▸ Given problem
Please rewrite the records from the line with "Task: Select Accounts Receivable menu item" to the line with "The height and width of the screenshot is (532, 1000).", replacing "button" with "control" and leaving everything else unchanged.

▸ Available records
((

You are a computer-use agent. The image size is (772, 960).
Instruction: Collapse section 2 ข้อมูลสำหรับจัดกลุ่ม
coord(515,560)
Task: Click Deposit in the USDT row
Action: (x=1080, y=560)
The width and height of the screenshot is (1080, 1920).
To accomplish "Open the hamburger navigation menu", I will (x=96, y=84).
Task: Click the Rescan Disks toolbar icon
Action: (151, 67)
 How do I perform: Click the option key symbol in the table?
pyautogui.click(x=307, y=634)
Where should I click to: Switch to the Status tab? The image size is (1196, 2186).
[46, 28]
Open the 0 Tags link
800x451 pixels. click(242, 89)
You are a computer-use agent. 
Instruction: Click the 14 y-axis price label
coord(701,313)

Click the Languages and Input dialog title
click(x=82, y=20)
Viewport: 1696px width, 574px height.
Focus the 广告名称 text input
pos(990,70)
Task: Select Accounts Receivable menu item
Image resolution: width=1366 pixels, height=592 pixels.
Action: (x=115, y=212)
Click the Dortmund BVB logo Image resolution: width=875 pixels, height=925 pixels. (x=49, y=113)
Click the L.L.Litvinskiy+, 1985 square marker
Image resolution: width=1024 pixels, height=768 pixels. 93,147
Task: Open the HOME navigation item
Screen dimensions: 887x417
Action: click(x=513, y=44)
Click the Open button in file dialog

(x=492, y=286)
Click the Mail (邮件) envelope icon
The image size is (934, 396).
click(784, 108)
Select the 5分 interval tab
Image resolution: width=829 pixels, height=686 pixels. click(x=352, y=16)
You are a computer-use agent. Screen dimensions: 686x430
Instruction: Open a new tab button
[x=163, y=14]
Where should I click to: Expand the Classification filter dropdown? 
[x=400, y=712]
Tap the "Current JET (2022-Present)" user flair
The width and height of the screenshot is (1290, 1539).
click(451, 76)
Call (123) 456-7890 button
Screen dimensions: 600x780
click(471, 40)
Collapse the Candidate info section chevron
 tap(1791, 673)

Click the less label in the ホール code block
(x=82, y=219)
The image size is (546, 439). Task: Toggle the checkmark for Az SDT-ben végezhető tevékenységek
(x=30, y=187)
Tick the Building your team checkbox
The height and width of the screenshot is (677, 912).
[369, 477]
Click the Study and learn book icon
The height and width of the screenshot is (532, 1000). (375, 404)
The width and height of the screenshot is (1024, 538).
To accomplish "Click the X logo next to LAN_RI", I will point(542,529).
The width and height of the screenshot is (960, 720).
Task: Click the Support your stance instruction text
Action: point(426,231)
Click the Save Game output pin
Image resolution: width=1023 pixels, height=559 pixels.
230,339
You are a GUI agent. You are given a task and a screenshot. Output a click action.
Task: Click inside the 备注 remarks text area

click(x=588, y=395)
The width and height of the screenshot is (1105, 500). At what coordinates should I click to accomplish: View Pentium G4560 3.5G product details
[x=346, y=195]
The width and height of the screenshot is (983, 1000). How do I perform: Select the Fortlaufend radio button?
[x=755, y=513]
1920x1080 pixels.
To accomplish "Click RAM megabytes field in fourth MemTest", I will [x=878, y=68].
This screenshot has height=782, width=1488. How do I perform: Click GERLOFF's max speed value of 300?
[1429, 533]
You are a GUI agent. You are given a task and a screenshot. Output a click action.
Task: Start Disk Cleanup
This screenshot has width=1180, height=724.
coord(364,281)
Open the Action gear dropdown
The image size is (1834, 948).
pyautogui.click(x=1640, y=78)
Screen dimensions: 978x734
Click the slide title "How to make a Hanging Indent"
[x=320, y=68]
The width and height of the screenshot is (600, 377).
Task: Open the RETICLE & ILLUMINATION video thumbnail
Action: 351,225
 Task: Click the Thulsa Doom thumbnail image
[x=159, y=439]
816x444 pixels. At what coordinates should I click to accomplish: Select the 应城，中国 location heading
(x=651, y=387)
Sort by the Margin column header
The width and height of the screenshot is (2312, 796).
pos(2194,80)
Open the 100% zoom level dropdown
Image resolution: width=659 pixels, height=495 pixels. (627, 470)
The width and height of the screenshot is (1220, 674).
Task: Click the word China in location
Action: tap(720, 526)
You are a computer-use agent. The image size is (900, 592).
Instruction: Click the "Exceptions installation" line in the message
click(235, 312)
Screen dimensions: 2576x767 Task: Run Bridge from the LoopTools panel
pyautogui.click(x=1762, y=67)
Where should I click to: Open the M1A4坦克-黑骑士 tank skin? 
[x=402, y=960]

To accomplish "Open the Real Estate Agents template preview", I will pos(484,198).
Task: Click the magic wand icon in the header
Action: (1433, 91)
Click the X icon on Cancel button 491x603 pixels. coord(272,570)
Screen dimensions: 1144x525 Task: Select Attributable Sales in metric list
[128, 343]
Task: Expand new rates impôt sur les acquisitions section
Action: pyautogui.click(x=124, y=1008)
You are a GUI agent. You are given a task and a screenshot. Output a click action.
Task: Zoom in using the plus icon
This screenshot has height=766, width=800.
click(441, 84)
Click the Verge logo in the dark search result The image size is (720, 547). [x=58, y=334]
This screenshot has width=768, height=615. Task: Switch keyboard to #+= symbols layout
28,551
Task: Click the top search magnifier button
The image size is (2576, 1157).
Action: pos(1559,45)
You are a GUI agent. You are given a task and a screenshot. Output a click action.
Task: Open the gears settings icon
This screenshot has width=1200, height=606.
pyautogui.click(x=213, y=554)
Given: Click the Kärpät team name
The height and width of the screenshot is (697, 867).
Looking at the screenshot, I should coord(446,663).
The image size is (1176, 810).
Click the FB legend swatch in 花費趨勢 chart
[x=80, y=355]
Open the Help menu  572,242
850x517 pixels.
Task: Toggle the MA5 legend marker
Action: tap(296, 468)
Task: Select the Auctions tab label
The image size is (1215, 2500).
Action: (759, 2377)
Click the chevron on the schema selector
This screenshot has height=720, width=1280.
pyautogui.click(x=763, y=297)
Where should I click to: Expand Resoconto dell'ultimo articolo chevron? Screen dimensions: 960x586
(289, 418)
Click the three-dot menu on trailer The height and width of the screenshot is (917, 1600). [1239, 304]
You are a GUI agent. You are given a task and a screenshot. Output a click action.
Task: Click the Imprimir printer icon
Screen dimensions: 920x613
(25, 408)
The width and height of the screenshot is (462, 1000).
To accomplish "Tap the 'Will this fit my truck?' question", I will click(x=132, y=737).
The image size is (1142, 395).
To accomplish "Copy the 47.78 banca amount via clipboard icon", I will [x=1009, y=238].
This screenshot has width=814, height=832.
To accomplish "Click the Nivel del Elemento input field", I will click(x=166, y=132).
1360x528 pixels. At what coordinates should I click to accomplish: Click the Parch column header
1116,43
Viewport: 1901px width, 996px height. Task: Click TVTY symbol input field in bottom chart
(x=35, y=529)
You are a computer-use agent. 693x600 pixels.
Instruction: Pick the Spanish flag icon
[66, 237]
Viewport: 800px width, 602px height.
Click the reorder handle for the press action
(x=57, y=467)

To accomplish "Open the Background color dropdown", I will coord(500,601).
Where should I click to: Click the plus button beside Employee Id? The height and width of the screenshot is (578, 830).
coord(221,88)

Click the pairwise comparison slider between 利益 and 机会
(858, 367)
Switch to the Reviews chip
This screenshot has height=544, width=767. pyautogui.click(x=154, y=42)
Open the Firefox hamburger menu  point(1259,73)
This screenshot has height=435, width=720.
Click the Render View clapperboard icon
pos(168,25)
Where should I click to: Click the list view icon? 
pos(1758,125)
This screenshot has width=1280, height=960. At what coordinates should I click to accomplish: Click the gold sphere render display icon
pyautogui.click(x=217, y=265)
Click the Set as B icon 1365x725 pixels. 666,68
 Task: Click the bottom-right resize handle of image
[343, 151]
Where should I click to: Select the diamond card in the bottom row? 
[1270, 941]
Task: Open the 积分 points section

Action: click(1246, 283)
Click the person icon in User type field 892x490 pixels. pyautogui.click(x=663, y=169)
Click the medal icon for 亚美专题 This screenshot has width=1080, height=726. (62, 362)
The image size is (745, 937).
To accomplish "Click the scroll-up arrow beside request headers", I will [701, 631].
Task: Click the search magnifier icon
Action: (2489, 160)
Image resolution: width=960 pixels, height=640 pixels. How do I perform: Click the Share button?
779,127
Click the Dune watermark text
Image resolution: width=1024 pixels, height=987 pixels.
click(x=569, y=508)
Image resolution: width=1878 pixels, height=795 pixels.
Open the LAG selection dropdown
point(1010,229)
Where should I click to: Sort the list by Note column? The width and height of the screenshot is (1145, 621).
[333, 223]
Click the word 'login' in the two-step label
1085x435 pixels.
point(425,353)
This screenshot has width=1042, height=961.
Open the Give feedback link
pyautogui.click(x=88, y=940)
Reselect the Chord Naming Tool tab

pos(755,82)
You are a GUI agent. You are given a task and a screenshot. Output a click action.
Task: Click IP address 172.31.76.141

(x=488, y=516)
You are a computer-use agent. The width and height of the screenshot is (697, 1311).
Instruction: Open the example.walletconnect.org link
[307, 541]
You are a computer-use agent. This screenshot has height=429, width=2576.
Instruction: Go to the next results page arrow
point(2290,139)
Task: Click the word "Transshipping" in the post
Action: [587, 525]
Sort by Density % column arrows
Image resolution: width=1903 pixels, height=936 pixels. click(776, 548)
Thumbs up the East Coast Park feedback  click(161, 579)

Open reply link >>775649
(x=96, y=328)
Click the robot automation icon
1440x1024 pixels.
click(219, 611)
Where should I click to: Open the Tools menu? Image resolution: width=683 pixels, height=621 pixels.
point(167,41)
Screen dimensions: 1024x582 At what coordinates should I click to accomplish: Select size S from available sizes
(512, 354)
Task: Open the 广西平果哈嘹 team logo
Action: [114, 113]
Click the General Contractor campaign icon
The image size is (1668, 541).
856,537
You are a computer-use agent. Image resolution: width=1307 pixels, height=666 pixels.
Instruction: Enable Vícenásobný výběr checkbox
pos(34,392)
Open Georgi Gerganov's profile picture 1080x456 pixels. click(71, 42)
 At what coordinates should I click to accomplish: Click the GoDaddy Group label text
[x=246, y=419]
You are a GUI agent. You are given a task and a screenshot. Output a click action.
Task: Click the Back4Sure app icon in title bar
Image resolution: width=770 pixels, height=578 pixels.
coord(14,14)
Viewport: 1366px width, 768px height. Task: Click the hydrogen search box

))

▸ Expected answer
Task: Select Accounts Receivable menu item
Image resolution: width=1366 pixels, height=592 pixels.
Action: (x=115, y=212)
Click the Dortmund BVB logo Image resolution: width=875 pixels, height=925 pixels. (x=49, y=113)
Click the L.L.Litvinskiy+, 1985 square marker
Image resolution: width=1024 pixels, height=768 pixels. 93,147
Task: Open the HOME navigation item
Screen dimensions: 887x417
Action: click(x=513, y=44)
Click the Open control in file dialog

(x=492, y=286)
Click the Mail (邮件) envelope icon
The image size is (934, 396).
click(784, 108)
Select the 5分 interval tab
Image resolution: width=829 pixels, height=686 pixels. click(x=352, y=16)
You are a computer-use agent. Screen dimensions: 686x430
Instruction: Open a new tab control
[x=163, y=14]
Where should I click to: Expand the Classification filter dropdown? 
[x=400, y=712]
Tap the "Current JET (2022-Present)" user flair
The width and height of the screenshot is (1290, 1539).
click(451, 76)
Call (123) 456-7890 control
Screen dimensions: 600x780
click(471, 40)
Collapse the Candidate info section chevron
 tap(1791, 673)

Click the less label in the ホール code block
(x=82, y=219)
The image size is (546, 439). Task: Toggle the checkmark for Az SDT-ben végezhető tevékenységek
(x=30, y=187)
Tick the Building your team checkbox
The height and width of the screenshot is (677, 912).
[369, 477]
Click the Study and learn book icon
The height and width of the screenshot is (532, 1000). (375, 404)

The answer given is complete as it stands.